Each week we will aim to bring out a concise email that provides 4-5 key pieces of information addressing a specific issue in clinical therapeutics. This week:
Statins and the elderly
HMG Co reductase inhibitors are amongst the most commonly prescribed drugs in Australia, and ae frequently encountered on medication charts in aged care facilities. These agents are used to treat hyperlipidaemia and thus to prevent myocardial infarctions and strokes, but there are special considerations for older people.
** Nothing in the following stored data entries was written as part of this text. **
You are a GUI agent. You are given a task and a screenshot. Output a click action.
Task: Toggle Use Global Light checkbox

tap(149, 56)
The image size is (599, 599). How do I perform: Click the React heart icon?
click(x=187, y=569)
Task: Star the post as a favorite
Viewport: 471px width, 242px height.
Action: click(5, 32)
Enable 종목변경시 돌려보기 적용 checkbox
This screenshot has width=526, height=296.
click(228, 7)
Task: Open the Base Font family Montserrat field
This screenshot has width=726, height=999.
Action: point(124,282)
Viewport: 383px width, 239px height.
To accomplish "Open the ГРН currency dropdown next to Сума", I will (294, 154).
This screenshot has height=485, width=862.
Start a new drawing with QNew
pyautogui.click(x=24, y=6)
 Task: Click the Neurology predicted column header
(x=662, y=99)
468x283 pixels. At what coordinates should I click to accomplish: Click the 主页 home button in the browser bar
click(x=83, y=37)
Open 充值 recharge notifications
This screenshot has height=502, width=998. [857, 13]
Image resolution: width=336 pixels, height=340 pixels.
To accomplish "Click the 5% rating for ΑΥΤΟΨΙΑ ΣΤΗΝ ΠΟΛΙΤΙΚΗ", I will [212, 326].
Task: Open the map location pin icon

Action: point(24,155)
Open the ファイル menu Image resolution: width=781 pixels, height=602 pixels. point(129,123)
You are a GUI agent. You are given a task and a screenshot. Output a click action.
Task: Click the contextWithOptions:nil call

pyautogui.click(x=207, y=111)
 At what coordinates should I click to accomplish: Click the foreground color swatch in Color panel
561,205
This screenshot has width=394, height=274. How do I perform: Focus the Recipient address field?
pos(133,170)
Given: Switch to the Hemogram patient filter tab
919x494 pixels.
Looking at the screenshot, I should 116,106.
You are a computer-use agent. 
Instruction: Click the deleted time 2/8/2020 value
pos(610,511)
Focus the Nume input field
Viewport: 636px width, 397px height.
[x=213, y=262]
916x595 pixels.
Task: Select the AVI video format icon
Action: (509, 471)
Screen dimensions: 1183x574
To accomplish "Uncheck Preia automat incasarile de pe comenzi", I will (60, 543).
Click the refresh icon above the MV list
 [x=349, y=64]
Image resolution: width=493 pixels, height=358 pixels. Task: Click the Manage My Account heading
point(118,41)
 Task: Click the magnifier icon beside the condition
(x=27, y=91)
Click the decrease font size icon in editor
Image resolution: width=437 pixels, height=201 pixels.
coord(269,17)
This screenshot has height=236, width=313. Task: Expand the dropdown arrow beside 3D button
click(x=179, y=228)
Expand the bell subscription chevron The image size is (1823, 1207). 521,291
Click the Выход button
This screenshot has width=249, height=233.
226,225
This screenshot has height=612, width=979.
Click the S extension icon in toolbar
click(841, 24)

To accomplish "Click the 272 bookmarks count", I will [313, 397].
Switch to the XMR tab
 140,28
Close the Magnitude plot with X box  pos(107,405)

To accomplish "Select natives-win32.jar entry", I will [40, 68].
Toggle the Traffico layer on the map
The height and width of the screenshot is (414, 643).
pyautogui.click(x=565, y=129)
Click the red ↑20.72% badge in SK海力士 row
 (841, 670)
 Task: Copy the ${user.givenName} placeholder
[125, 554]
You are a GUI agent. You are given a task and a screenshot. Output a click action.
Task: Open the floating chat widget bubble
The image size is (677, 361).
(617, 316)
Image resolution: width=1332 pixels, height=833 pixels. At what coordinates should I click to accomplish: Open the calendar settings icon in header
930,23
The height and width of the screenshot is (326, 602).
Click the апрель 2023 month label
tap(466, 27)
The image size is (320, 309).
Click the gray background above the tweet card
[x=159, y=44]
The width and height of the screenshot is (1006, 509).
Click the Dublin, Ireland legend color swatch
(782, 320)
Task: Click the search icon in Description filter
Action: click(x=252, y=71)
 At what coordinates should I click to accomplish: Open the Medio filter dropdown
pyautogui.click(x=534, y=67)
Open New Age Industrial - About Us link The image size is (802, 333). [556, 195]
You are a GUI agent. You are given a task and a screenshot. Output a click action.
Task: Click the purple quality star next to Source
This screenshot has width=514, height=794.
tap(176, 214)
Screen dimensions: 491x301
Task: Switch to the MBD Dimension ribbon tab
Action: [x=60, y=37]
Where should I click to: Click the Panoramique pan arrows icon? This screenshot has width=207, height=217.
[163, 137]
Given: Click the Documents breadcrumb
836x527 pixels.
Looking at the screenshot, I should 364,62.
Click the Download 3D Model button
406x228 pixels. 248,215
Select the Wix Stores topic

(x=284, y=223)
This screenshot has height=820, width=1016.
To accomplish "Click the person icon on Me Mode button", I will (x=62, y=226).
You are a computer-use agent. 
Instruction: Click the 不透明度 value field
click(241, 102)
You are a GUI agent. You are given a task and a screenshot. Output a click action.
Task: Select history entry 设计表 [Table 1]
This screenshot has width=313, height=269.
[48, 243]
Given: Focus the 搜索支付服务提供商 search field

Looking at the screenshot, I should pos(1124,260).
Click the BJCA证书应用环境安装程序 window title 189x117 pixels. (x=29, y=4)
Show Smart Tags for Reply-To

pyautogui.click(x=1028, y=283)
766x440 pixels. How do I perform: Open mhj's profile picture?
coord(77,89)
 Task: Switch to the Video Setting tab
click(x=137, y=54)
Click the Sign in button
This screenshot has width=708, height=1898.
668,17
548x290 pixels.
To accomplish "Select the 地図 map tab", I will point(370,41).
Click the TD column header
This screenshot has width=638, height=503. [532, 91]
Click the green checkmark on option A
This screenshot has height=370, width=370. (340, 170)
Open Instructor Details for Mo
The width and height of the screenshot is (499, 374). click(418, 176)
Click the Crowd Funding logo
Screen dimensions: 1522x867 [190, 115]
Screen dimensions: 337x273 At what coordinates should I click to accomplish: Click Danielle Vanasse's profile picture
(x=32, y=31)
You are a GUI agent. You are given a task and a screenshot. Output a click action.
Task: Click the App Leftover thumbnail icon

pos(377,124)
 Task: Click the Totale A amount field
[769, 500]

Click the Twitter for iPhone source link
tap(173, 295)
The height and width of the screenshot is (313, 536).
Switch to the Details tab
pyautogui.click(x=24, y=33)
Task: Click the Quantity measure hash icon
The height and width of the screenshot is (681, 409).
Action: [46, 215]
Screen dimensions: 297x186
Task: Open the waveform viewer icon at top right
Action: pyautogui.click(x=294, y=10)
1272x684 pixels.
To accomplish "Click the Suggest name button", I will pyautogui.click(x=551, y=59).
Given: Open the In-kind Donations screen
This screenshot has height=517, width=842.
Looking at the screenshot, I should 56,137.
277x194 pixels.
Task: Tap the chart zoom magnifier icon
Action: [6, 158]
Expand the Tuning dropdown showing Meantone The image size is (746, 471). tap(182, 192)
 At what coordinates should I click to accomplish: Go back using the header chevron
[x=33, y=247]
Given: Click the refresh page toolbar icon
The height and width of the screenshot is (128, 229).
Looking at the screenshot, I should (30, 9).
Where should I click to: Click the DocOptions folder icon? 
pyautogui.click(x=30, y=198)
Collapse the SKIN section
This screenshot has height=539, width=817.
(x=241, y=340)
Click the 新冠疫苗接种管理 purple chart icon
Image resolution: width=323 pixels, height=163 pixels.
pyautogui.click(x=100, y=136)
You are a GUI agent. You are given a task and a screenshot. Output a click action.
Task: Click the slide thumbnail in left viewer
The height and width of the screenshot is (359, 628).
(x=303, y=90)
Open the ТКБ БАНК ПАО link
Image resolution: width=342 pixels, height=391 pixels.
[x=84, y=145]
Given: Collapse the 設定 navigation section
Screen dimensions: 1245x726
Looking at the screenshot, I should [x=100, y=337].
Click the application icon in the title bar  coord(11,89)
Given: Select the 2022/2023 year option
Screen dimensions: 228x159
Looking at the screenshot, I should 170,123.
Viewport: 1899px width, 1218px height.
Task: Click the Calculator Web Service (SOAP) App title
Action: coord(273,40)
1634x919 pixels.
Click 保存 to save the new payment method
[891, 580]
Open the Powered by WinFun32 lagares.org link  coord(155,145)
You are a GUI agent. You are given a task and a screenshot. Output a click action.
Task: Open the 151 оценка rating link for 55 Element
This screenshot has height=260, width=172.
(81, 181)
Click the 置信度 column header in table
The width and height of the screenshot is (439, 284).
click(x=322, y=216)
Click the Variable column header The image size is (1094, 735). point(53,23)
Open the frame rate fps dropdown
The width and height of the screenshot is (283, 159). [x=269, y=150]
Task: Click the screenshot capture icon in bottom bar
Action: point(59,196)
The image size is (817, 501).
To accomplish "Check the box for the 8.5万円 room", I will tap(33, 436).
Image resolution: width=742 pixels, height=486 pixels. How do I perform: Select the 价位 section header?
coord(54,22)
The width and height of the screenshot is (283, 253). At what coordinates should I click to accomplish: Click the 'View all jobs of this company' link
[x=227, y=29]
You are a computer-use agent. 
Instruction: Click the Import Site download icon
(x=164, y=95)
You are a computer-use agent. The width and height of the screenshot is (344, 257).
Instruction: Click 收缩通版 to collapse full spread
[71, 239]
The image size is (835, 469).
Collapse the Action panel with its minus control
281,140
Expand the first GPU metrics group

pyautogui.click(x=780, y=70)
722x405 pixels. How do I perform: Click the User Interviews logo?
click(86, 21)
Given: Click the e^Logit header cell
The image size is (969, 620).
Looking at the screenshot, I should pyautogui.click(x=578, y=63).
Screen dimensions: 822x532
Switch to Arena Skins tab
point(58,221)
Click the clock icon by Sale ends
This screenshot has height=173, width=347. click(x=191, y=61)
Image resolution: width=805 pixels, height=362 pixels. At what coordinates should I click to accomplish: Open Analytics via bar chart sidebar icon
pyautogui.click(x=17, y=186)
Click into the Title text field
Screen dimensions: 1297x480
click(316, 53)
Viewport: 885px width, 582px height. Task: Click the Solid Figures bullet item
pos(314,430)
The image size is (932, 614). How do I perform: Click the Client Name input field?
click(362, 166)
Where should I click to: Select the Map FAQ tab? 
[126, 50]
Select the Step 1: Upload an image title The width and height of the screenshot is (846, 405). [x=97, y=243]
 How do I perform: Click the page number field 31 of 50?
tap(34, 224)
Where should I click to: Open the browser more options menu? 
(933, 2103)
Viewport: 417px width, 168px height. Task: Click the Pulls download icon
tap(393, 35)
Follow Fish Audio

- Evidence for the use of statins in primary prevention for older people is less compelling than for other age groups. In many cases the relatively limited life expectancy of an older person (for example a person in their late 80s) means that the prospective benefit that might be gained from primary prevention with a statin may in fact be less than that for a younger person, warranting reconsideration of the risk benefit ratio.
- For older people it is reasonable to reconsider the targets to which statin treatment is adjusted against. Aggressive treatment used to drive serum lipid concentrations to very low levels may not be justifiable for an older person. Under the circumstances, used at a lower dose or even discontinuation of a statin could be considered.
- Statin medications are associated with the range of serious adverse effects that can impact the lives of older people. Myalgia and myopathy can cause significant discomfort, but may also increase the risk of falls and subsequent injury. Some older people can experience impaired cognition in association with statin treatment, and it is important to monitor for these effects.
- Statins may be involved with various drug interactions that increase the risk of serious toxicity. Administration of some statins, in particular simvastatin and atorvastatin, with drugs such as clarithromycin, fluvoxamine, diltiazem and other inhibitors of CYP3A4 can increase the concentration of the statin, predisposing to myopathy or even rhabdomyolysis.